** START Materials provided **
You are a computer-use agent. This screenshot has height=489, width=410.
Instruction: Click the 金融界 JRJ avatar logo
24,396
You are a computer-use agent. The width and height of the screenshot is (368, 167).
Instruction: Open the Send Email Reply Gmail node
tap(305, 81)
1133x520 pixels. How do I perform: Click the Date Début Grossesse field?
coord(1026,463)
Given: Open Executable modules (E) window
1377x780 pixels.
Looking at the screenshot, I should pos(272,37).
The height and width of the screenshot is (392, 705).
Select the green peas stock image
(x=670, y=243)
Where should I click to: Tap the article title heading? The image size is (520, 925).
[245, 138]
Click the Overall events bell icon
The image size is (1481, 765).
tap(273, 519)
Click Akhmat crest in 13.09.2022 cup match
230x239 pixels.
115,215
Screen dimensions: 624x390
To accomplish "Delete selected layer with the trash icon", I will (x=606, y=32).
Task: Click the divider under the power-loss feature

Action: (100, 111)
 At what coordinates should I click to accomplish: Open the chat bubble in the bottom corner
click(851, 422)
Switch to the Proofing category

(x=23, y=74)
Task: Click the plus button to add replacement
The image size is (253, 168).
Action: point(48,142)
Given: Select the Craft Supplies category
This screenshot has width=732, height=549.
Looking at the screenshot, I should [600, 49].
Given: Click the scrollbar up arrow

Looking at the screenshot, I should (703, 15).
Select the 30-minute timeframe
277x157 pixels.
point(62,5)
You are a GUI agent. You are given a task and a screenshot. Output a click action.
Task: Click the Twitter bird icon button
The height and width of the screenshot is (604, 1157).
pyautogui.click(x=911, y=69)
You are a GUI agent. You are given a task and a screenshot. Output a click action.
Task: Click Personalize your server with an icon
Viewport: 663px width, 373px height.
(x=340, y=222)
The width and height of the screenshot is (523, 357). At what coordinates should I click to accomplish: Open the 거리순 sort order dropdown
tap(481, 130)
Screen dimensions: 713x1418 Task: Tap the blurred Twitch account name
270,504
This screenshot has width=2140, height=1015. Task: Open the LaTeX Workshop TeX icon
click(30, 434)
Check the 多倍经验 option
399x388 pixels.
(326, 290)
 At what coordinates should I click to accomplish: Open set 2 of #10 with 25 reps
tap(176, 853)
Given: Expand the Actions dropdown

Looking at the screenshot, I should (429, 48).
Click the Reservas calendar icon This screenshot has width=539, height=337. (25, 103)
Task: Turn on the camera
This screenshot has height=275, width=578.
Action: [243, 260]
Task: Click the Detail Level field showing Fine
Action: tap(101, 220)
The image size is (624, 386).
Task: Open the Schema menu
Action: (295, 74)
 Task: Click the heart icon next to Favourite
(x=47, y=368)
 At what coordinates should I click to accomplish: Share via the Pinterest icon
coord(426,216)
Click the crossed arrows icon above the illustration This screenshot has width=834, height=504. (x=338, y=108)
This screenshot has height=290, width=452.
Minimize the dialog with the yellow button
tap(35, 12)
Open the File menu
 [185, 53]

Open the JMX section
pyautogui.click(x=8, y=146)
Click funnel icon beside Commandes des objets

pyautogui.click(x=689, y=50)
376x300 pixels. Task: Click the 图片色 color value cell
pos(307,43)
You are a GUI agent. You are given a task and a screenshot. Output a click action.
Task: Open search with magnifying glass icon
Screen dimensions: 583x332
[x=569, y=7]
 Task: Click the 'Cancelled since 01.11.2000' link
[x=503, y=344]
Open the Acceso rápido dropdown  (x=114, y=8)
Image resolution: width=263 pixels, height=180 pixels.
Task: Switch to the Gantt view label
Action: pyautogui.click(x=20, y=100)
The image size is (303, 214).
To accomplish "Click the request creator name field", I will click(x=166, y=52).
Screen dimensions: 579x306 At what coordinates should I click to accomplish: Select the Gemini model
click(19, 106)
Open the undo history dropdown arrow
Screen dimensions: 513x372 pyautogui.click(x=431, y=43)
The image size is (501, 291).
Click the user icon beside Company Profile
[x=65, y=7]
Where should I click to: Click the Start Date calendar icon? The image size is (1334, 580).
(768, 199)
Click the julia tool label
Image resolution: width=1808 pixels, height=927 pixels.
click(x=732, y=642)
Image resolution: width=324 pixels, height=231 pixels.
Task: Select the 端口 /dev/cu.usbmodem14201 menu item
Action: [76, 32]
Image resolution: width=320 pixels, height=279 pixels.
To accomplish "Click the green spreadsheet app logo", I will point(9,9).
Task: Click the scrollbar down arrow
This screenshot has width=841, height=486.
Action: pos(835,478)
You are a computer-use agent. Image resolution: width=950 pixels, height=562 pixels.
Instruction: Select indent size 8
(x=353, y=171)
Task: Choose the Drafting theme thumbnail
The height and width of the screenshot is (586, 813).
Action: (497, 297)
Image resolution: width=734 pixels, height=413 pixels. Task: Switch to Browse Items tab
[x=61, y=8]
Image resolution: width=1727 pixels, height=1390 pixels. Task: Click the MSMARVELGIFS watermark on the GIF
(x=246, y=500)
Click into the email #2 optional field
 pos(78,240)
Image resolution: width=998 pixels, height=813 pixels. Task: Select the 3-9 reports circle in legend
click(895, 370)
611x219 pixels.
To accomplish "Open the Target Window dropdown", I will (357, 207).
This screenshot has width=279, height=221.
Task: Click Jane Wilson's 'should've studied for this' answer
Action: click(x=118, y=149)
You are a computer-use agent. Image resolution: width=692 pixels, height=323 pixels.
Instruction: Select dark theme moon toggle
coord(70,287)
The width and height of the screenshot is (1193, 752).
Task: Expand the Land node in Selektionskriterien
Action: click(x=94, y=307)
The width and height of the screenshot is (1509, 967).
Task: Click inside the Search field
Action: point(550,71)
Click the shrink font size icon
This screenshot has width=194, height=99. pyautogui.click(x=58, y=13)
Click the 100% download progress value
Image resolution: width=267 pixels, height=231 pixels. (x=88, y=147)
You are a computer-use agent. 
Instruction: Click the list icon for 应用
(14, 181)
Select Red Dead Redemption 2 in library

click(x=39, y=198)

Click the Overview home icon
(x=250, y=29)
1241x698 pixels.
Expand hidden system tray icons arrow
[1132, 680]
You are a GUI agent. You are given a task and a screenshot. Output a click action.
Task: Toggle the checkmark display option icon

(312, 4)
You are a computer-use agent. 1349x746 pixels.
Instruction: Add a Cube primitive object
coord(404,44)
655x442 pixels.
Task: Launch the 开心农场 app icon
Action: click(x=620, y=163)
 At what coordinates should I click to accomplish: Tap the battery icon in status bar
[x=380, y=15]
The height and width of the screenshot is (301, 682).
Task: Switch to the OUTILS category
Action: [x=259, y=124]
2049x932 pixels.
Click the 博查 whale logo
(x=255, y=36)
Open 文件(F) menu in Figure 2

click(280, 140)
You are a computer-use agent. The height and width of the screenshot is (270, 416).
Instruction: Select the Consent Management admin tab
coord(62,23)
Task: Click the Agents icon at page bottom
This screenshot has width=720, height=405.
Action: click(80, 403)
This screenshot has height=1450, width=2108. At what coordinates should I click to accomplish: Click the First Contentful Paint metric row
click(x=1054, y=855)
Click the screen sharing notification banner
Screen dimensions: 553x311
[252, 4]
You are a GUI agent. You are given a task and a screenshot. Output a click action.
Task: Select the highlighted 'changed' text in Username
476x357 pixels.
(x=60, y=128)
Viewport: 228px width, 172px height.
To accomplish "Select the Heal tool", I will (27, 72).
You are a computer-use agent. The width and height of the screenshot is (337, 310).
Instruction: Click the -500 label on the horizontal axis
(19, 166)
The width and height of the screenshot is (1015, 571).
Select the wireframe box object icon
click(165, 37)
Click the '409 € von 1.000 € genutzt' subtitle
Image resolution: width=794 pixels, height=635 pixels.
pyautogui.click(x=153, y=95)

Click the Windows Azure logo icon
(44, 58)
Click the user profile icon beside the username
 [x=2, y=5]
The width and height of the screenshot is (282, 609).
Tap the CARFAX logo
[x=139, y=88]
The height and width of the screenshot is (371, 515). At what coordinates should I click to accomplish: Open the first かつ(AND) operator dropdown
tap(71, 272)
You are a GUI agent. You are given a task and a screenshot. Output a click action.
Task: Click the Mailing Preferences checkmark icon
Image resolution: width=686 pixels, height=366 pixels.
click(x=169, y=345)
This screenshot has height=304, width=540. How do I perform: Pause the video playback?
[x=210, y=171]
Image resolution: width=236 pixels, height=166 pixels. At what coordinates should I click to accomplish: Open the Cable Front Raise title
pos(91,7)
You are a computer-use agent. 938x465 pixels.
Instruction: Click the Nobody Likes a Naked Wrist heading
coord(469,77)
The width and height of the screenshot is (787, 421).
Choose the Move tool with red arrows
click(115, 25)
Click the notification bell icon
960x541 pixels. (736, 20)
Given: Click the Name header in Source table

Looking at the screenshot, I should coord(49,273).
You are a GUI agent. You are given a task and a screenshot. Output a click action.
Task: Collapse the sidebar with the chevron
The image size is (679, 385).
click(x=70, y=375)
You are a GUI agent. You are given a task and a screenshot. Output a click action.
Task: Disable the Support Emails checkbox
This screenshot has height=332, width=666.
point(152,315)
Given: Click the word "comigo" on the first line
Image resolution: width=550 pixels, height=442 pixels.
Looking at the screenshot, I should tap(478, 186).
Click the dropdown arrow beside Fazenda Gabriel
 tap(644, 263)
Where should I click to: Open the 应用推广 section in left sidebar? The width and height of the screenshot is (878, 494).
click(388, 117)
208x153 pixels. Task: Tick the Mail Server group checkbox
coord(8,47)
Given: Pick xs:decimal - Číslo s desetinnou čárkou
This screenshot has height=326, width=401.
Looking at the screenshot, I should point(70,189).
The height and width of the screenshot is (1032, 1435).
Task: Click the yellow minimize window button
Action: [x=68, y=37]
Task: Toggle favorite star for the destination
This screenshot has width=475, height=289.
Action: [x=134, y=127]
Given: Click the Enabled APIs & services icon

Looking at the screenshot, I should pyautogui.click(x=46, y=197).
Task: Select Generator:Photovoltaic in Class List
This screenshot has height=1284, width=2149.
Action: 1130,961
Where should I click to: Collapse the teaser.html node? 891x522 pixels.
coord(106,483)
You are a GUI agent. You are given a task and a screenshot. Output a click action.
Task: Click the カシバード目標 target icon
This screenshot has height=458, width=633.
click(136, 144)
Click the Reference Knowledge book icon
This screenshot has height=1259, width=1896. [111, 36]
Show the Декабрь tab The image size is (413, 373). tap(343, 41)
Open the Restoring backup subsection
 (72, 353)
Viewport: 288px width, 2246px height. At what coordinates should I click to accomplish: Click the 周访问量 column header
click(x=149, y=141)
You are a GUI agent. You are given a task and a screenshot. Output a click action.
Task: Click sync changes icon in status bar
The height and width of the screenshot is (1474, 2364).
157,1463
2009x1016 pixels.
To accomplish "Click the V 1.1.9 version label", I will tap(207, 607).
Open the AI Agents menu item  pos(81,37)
** END Materials provided **
● Exercise requirements
Substitute "check box" for "checkbox" in the entries starting at the line that contains "Click the dropdown" and ending at the line that contains "Action: 1130,961". Give only those lines, with everything else left unchanged.

● Exercise output
Click the dropdown arrow beside Fazenda Gabriel
 tap(644, 263)
Where should I click to: Open the 应用推广 section in left sidebar? The width and height of the screenshot is (878, 494).
click(388, 117)
208x153 pixels. Task: Tick the Mail Server group check box
coord(8,47)
Given: Pick xs:decimal - Číslo s desetinnou čárkou
This screenshot has height=326, width=401.
Looking at the screenshot, I should point(70,189).
The height and width of the screenshot is (1032, 1435).
Task: Click the yellow minimize window button
Action: [x=68, y=37]
Task: Toggle favorite star for the destination
This screenshot has width=475, height=289.
Action: [x=134, y=127]
Given: Click the Enabled APIs & services icon

Looking at the screenshot, I should pyautogui.click(x=46, y=197).
Task: Select Generator:Photovoltaic in Class List
This screenshot has height=1284, width=2149.
Action: 1130,961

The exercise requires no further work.